The latest attack: Under Obamacare, more Americans have lost health insurance than gained it.
In November, when numerous reports that peopl were receiving cancelation letters in the mail surfaced, the GOP immediately asserted that under the new health care reform, more people would lose coverage than gain it.
By the end of December, Republicans claimed that approximately five million people would lose coverage in 2014 because of Obamacare.
That same month, Senator John Barrasso (R-WY) claimed that “thousands and thousands” in his state “have had their insurance canceled under the law.”
And the following day, Senator Marco Rubio (R-FL) stated, “The administration is recognizing the grim reality that more Americans have lost health insurance than gained it under Obamacare.”
More recently, House Speaker John Boehner (R-OH) tweeted a link to a Daily Caller article that wrongly declared the ACA “left more Americans without coverage than before the law was passed.”
A fact check conducted by the Washington Post’s Glenn Kessler, however, shows a reality very different from the one being presented by the GOP.
As Kessler points out, the Daily Caller article linked to by Boehner neglects the Medicaid expansion included in the new law that has since added 3.9 million Americans to its rolls. Additionally, “the article also incorrectly assumes that everyone whose plan did not meet Affordable Care Act standards but who did not sign up for a plan via the exchanges has been left without coverage.”
Ultimately, the article – as well as the GOP – neglects to make a distinction between canceled plans and lost coverage: Many Americans who received cancelation notices were later enrolled into another plan by the same insurance company, and others were able to find new plans through the exchanges.
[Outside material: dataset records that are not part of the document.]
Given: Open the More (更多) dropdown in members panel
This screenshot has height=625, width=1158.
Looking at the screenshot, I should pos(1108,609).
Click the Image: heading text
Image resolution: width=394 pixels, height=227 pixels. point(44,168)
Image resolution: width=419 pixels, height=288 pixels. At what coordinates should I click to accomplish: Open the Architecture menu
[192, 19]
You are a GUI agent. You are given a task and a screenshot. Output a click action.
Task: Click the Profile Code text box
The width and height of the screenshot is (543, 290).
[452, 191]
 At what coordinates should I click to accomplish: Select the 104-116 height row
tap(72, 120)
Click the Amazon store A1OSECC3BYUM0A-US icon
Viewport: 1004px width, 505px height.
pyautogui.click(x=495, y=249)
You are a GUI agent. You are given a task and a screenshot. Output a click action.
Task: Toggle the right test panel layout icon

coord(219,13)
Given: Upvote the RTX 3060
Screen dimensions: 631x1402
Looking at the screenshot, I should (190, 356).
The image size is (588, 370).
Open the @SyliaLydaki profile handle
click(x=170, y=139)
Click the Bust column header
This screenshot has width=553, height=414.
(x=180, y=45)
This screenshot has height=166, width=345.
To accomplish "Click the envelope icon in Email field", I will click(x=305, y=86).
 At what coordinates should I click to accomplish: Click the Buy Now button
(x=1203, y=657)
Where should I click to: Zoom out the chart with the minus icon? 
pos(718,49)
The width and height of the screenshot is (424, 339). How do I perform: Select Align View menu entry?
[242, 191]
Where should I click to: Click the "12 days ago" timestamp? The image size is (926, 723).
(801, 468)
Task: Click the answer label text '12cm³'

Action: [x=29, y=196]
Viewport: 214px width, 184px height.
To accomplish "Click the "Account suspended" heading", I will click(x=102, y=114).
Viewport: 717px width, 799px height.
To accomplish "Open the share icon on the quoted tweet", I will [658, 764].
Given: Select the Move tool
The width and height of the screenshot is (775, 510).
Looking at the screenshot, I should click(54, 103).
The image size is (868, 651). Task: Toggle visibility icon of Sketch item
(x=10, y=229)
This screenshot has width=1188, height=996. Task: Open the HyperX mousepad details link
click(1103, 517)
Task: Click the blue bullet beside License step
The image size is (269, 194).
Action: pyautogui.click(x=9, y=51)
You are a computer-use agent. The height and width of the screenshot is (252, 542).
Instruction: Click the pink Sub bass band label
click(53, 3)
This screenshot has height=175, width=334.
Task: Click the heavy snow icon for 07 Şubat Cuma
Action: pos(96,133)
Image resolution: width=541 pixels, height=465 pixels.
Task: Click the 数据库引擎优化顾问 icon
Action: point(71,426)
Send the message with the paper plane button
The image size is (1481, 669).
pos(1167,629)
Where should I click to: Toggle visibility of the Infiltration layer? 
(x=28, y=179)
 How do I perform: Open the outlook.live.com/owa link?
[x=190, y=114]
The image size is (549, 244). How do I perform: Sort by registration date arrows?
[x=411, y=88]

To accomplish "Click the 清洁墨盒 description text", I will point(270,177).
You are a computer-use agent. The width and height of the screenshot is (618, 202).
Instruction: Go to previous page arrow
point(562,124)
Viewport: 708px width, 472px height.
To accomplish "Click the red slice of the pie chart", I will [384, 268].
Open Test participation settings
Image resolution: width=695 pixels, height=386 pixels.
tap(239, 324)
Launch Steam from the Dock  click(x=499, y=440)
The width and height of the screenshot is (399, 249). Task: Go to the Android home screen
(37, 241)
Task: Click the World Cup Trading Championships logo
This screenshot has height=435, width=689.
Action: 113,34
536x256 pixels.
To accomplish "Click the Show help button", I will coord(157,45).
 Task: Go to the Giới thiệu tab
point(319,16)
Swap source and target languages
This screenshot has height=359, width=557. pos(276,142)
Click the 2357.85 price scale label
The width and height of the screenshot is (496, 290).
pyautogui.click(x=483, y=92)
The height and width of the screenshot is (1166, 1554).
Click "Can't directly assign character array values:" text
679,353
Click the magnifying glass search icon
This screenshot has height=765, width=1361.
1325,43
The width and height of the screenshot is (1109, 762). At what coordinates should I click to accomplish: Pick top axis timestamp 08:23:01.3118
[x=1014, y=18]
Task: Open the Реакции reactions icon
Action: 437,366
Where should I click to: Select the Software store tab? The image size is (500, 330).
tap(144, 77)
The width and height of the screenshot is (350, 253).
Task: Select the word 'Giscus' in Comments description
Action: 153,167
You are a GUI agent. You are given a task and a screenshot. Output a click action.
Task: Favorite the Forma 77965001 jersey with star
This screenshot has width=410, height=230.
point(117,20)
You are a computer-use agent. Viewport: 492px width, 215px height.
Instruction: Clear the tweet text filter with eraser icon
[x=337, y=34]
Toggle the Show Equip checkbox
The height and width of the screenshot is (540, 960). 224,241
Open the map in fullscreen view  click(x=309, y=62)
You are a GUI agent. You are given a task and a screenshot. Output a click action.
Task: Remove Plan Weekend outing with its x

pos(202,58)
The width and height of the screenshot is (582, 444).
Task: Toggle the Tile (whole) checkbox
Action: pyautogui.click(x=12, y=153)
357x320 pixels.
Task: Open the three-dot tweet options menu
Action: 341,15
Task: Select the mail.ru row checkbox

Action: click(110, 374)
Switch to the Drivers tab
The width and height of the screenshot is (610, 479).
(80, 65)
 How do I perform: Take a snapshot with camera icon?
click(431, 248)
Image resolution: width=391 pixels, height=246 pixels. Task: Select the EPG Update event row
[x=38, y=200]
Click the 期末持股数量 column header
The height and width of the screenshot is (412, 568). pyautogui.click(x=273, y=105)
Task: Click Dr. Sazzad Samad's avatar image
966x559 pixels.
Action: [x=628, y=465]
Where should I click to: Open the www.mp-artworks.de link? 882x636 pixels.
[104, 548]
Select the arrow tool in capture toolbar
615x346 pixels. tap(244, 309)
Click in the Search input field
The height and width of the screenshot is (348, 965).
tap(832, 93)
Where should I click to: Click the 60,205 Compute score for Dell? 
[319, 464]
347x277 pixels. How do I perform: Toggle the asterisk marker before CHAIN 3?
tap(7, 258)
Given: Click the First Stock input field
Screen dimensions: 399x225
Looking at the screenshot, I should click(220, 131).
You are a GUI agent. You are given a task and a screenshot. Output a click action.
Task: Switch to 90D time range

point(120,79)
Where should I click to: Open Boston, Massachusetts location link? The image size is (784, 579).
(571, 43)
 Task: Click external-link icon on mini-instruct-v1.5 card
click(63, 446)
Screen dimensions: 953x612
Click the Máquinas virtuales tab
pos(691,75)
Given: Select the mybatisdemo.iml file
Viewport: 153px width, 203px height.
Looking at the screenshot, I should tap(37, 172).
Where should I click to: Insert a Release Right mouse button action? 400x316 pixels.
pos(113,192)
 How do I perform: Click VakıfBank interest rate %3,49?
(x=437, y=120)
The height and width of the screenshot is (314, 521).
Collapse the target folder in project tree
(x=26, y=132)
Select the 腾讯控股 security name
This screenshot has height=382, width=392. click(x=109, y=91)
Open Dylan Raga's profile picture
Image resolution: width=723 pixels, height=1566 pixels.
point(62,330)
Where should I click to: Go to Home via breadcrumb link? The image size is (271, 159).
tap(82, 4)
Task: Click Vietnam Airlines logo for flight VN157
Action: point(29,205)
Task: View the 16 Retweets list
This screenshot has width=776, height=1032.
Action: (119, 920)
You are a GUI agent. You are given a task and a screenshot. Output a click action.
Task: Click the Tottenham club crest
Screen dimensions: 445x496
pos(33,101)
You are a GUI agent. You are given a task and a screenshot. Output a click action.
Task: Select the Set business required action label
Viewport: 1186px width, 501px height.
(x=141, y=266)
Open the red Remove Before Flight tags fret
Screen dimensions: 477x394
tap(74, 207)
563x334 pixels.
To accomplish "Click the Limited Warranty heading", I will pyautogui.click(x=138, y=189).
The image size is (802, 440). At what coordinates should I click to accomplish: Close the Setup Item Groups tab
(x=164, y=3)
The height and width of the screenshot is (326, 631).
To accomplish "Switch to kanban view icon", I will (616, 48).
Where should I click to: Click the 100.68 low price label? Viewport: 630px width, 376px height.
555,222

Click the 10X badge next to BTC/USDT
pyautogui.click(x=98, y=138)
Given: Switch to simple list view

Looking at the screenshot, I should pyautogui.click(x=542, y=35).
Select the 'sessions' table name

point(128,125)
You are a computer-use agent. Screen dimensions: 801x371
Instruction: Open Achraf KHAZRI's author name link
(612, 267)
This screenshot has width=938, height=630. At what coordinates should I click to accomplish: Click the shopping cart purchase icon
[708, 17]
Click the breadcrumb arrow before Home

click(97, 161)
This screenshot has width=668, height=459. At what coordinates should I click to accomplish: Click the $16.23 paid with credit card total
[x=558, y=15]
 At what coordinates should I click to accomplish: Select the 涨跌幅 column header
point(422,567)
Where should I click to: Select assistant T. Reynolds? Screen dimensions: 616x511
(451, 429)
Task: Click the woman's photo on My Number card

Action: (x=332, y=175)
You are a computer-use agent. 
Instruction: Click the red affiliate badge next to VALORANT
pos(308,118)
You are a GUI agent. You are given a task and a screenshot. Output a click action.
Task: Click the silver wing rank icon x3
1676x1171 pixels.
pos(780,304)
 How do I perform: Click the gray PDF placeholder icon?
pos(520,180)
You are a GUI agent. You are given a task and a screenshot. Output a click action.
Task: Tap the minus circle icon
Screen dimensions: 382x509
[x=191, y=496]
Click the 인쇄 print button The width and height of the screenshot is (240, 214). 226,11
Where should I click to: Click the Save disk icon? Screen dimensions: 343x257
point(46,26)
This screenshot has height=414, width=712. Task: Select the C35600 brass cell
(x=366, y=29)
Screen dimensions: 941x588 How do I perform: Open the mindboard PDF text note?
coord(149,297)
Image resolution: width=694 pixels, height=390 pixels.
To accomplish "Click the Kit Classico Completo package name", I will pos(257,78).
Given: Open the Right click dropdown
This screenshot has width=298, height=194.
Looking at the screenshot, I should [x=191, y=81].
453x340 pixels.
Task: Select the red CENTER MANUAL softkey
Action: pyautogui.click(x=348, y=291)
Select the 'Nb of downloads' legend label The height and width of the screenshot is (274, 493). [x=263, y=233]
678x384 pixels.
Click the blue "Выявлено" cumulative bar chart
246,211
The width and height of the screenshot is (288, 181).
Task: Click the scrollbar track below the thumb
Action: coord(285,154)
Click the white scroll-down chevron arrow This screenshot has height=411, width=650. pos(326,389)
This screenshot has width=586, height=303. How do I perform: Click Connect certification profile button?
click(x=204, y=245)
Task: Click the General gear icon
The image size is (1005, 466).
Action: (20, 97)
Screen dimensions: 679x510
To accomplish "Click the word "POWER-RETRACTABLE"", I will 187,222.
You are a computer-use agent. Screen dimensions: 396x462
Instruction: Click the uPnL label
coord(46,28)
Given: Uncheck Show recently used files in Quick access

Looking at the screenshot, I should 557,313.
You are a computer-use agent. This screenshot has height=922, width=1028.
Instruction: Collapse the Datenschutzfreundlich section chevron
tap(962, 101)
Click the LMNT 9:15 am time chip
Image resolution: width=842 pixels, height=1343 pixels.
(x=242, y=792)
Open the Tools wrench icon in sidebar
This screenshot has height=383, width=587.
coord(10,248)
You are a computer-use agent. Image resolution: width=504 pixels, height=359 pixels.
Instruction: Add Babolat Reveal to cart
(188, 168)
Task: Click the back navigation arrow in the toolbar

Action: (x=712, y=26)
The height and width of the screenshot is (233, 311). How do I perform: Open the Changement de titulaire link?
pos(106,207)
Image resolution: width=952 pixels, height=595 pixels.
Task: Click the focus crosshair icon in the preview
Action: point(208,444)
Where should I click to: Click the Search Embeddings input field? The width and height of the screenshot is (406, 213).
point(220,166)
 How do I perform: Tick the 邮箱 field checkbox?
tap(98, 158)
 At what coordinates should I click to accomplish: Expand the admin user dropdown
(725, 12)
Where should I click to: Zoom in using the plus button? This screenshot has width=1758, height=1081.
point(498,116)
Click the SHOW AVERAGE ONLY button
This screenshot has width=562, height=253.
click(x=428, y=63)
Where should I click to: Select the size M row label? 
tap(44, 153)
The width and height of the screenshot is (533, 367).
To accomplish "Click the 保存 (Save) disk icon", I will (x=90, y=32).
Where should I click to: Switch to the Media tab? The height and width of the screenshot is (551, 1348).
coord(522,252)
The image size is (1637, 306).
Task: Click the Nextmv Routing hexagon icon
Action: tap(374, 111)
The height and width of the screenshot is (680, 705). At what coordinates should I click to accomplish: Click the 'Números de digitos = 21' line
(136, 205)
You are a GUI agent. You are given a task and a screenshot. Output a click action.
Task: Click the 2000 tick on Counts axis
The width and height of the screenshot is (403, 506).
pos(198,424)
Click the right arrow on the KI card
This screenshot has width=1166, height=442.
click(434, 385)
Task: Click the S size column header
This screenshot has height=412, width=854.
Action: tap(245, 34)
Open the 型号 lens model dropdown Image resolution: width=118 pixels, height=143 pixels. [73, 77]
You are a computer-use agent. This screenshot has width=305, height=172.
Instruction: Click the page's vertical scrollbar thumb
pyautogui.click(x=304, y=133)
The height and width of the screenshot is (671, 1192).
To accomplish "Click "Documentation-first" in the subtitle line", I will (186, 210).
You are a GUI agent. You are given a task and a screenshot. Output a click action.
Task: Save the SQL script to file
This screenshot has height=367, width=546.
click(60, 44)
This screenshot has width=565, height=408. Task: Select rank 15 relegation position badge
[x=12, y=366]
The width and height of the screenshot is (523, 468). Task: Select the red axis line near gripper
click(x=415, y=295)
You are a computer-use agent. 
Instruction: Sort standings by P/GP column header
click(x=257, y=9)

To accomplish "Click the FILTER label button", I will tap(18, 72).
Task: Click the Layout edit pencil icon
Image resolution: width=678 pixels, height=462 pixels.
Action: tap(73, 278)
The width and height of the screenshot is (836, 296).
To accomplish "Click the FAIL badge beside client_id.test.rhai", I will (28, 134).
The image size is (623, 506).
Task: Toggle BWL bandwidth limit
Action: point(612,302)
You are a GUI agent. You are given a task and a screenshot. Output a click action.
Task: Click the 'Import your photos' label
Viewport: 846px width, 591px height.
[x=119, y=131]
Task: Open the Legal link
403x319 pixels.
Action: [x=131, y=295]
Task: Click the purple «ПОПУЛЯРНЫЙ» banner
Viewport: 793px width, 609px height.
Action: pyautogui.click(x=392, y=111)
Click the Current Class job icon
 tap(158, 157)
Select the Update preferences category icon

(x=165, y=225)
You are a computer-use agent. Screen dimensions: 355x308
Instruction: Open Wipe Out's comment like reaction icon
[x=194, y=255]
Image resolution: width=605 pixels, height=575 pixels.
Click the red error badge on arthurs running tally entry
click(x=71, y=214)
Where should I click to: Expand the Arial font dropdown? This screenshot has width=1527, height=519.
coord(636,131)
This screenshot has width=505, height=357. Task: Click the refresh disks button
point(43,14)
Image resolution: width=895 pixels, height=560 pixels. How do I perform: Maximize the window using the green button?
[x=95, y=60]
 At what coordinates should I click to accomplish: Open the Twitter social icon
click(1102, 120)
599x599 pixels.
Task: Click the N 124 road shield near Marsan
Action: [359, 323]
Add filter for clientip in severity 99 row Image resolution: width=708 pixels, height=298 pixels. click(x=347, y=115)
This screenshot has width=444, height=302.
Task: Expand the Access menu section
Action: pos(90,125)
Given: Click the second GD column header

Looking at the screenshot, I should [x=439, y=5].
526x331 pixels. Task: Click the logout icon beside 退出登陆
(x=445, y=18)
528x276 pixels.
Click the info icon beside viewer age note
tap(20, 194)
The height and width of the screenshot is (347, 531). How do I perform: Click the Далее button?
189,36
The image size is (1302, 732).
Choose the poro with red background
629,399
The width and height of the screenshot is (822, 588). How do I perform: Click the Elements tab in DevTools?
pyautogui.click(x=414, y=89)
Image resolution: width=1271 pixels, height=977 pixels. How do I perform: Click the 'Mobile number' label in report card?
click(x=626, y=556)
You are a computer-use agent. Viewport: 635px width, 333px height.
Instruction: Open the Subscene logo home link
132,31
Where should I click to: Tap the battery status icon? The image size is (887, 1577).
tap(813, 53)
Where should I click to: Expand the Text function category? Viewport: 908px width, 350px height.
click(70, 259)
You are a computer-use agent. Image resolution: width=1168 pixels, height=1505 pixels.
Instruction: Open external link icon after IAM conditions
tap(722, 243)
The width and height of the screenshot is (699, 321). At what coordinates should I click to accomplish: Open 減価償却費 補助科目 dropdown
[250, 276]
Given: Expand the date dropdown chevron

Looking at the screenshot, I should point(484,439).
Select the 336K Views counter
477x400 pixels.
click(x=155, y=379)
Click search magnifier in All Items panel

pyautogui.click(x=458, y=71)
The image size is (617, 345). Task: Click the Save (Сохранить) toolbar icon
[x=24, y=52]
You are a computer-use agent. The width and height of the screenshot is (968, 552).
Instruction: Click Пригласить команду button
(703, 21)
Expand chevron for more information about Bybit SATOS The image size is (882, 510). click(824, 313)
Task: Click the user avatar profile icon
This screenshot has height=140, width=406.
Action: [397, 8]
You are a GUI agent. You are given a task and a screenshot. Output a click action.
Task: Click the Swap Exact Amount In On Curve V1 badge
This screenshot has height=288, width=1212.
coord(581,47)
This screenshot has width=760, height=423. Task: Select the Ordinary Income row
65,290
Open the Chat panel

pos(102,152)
This means that not everyone who received a cancelation letter is now no longer covered by a new plan with either their former insurance company or a new one.
Also important to note is that under an administrative fix ordered by the White House, approximately 2.3 million Americans with canceled plans will now be allowed to stay on their former plan for at least another year.
Boehner’s spokesman Brendan Buck has since cleared up the Speaker’s intentions, saying that the tweet was meant to assert only that there were “more private plans canceled than private plans enrolled in Obamacare,” but the original tweet that quoted the Daily Caller, “Obamacare debuts with more canceled plans than enrollments,” conveys a different message – one that the Republican Party so desperately wants to be true, but just is not.